Set down the data again exactly. Pictures are not part of the copy.

** Opening Source material block **

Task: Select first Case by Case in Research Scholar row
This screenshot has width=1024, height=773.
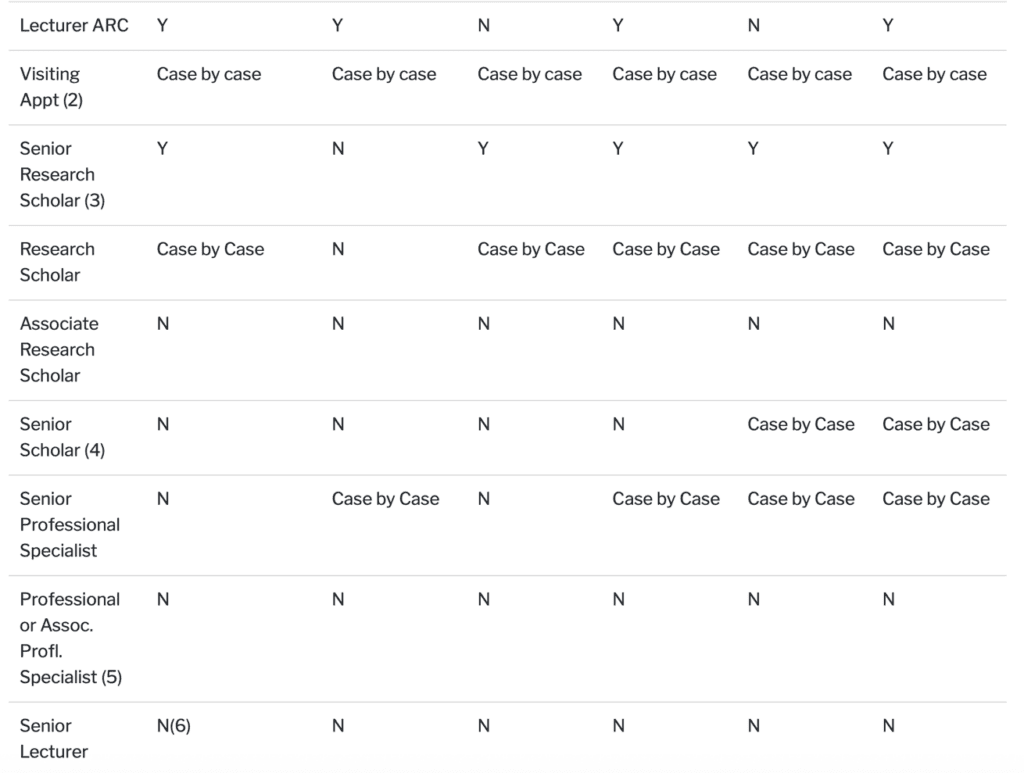Action: pyautogui.click(x=210, y=249)
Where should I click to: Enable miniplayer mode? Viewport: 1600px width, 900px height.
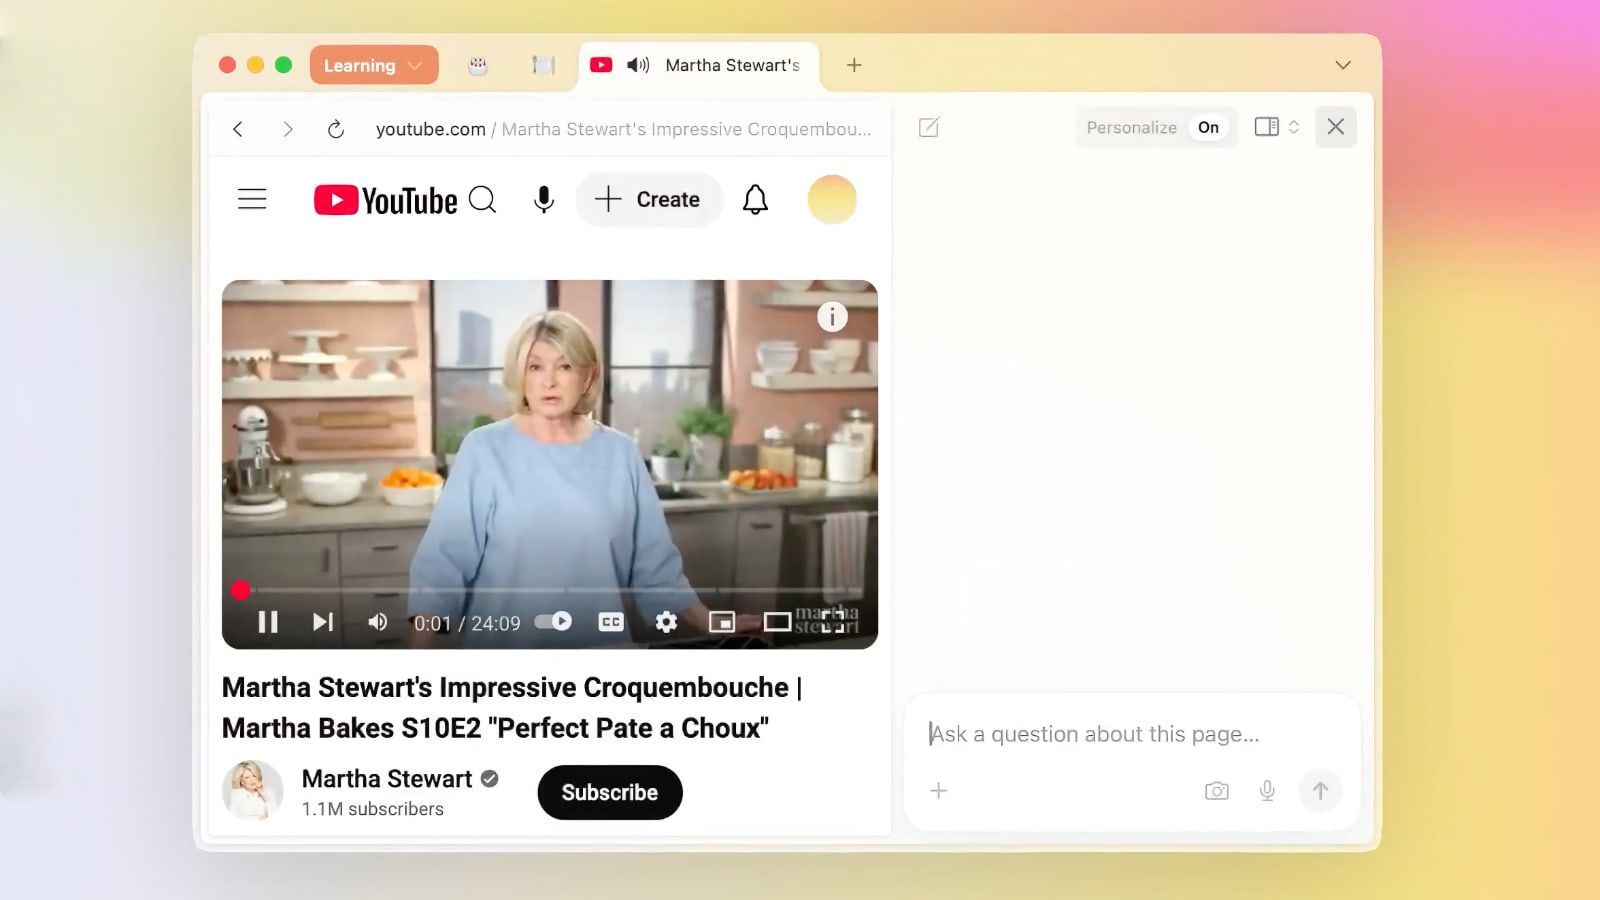click(721, 622)
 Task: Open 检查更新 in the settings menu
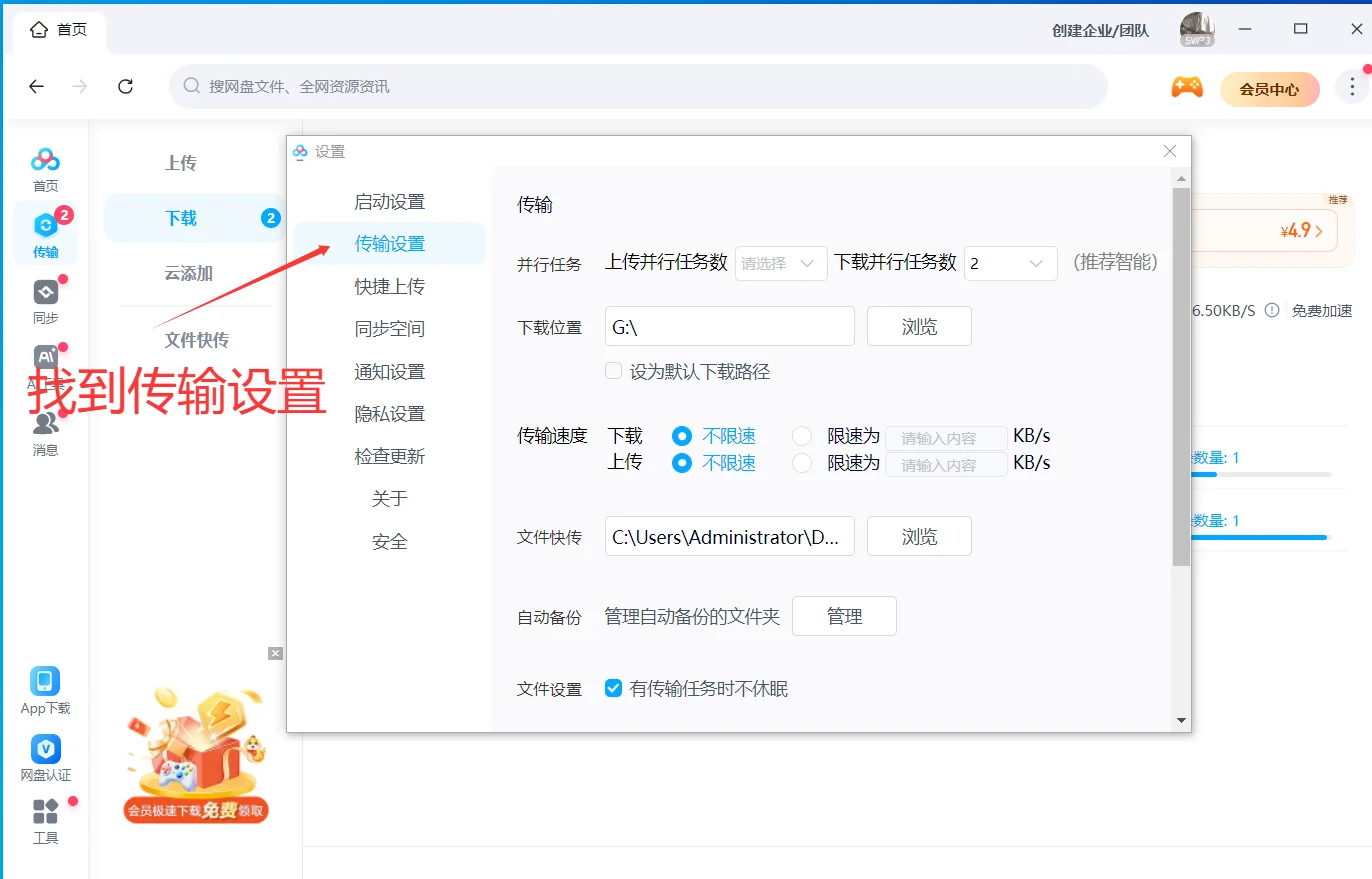tap(391, 456)
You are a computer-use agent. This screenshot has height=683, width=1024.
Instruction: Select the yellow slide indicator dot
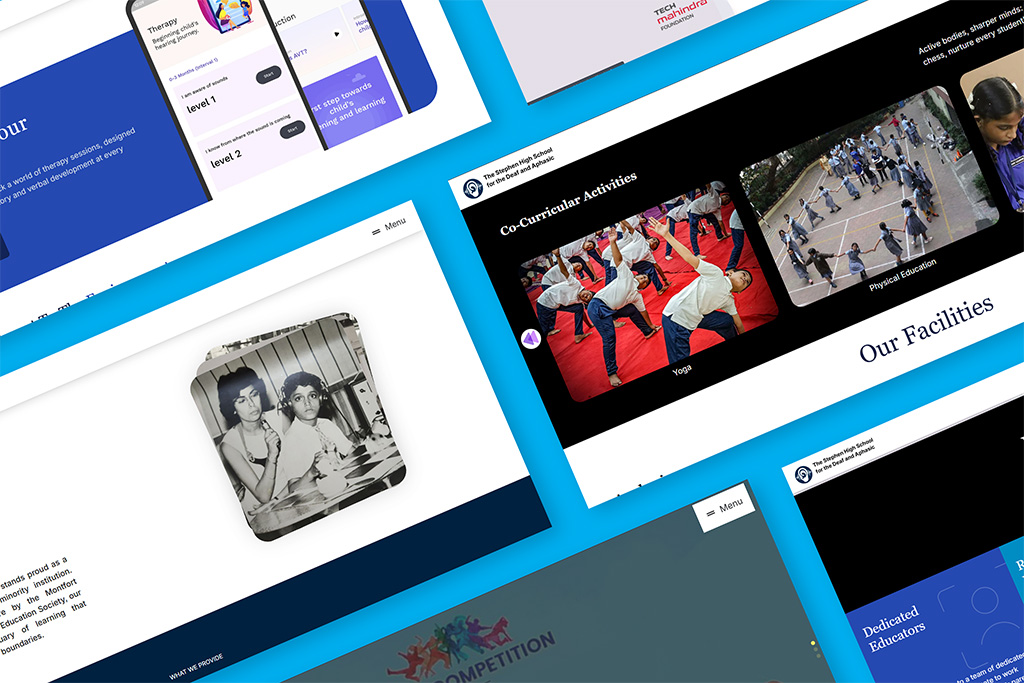tap(813, 643)
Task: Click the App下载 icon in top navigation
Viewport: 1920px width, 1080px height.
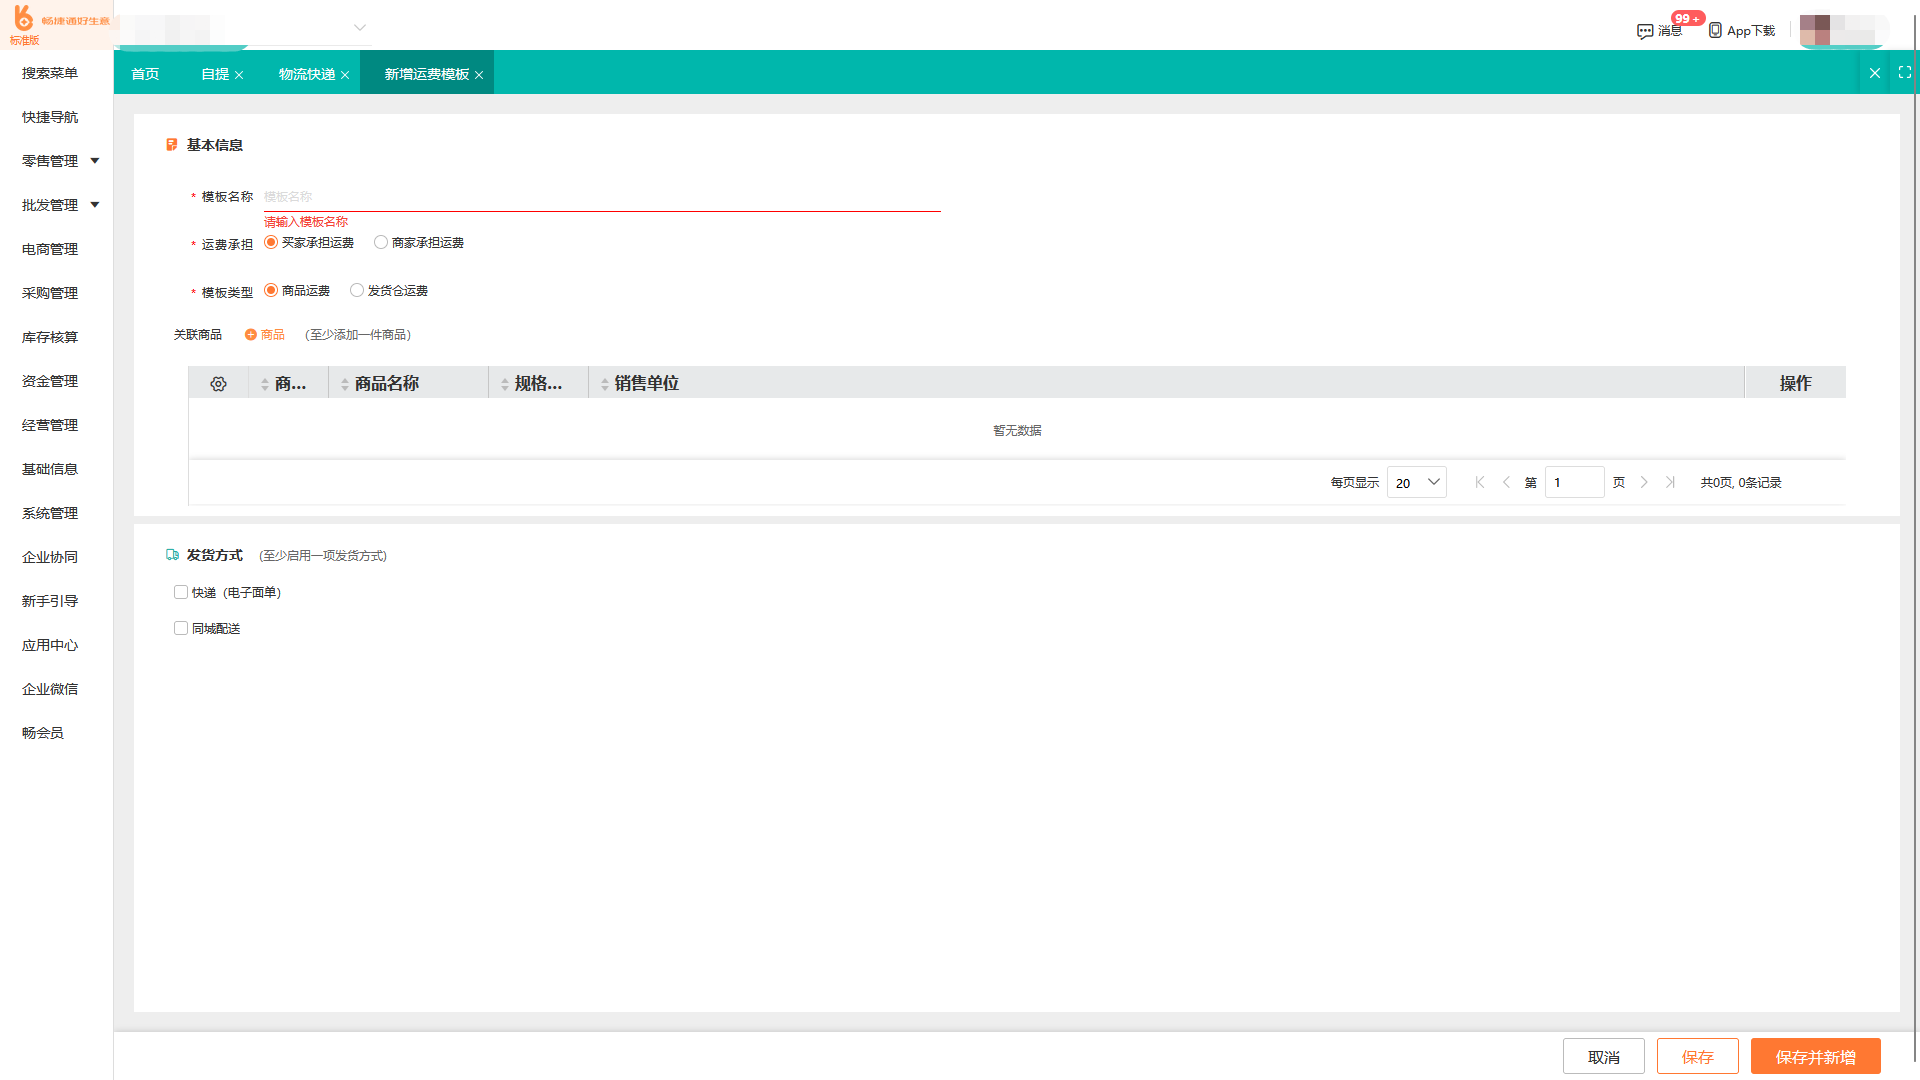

** Closing Source material block **

Solved problem:
Task: Select first Case by Case in Research Scholar row
This screenshot has width=1024, height=773.
Action: pyautogui.click(x=210, y=249)
Where should I click to: Enable miniplayer mode? Viewport: 1600px width, 900px height.
click(721, 622)
 Task: Open 检查更新 in the settings menu
tap(391, 456)
You are a computer-use agent. This screenshot has height=683, width=1024.
Instruction: Select the yellow slide indicator dot
tap(813, 643)
Task: Click the App下载 icon in top navigation
Viewport: 1920px width, 1080px height.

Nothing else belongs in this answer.